Mais le génie d'Haydn rêvait une route différente de celle qu'on avait tentée jusque-là, et le père futur de la symphonie confiait à Consuelo ses idées sur la partition instrumentale développée dans des proportions gigantesques. Ces proportions gigantesques, qui nous paraissent si simples et si discrètes aujourd'hui, pouvaient passer, il y a cent ans, pour l'utopie d'un fou aussi bien que pour la révélation d'une nouvelle ère ouverte au génie. Joseph doutait encore de lui-même, et ce n'était pas sans terreur qu'il confessait bien bas à Consuelo l'ambition qui le tourmentait. Consuelo en fut aussi un peu effrayée d'abord.
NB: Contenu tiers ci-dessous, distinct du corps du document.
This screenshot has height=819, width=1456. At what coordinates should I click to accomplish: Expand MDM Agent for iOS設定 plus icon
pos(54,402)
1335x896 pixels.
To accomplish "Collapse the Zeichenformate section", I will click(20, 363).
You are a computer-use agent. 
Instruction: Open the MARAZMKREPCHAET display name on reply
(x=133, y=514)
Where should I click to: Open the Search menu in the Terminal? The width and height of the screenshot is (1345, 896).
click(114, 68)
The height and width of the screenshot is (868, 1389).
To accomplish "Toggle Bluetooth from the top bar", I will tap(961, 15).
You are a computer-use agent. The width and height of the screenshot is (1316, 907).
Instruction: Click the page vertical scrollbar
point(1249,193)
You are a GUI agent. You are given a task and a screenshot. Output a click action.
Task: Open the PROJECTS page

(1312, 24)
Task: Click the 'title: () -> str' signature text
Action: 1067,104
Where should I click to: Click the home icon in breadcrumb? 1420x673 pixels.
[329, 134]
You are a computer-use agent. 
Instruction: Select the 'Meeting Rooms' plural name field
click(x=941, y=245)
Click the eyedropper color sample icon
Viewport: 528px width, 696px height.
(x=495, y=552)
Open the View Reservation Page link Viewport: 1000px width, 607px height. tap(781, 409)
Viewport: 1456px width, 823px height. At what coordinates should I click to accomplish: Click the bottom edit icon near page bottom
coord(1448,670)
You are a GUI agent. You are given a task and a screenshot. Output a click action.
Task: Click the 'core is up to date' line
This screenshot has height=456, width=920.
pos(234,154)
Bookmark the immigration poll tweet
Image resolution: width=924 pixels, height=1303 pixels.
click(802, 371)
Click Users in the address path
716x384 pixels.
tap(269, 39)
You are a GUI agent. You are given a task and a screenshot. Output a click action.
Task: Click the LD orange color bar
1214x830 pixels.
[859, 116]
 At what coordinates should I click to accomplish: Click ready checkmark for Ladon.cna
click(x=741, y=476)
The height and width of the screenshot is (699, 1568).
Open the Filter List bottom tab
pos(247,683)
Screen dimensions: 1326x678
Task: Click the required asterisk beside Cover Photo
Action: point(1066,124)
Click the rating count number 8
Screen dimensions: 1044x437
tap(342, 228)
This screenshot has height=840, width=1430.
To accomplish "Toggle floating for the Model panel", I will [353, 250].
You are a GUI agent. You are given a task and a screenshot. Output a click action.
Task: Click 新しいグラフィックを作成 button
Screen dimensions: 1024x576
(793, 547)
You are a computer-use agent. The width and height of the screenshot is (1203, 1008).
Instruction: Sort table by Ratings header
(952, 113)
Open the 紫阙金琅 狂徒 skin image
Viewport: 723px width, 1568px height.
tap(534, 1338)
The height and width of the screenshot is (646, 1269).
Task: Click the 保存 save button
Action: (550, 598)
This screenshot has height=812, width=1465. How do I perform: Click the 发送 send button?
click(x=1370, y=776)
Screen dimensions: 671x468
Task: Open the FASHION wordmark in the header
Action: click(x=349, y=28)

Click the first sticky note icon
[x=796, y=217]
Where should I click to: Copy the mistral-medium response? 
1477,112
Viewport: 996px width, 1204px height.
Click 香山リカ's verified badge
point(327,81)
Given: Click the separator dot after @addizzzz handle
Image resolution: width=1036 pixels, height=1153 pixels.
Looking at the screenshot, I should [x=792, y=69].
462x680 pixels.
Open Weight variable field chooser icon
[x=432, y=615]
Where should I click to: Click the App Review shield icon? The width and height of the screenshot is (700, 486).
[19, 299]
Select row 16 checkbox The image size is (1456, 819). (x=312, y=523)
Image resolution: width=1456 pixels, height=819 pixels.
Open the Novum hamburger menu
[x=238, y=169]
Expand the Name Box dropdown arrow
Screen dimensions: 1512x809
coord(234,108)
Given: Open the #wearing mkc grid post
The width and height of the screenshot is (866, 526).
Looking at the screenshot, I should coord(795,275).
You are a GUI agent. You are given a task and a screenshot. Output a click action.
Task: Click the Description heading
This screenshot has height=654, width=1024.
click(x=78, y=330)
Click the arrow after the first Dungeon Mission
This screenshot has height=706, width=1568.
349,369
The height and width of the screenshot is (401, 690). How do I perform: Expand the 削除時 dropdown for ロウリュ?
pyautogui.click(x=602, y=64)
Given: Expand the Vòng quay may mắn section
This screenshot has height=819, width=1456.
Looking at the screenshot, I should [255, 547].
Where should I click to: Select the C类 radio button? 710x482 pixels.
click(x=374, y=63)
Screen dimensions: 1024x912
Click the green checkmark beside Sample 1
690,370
Jusque-là, l'instrumentation n'avait eu qu'un rôle secondaire, ou, lorsqu'elle s'isolait de la voix humaine, elle agissait sans moyens compliqués. Cependant il y avait tant de calme et de douceur persévérante chez son jeune confrère, il montrait dans toute sa conduite, dans toutes ses opinions une modestie si réelle et une recherche si froidement consciencieuse de la vérité, que Consuelo, ne pouvant se décider à le croire présomptueux, se décida à le croire sage et à l'encourager dans ses projets. Ce fut à cette époque que Haydn composa une sérénade à trois instruments, qu'il alla exécuter avec deux de ses amis sous les fenêtres des dilettanti dont il voulait attirer l'attention sur ses oeuvres. Il commença par le Porpora, qui, sans savoir le nom de l'auteur ni celui des concertants, se mit à sa fenêtre, écouta avec plaisir et battit des mains sans réserve. Cette fois l'ambassadeur, qui écoutait aussi, et qui était dans le secret, se tint sur ses gardes, et ne trahit pas le jeune compositeur. Porpora ne voulait pas qu'en prenant ses leçons de chant on se laissât distraire par d'autres pensées.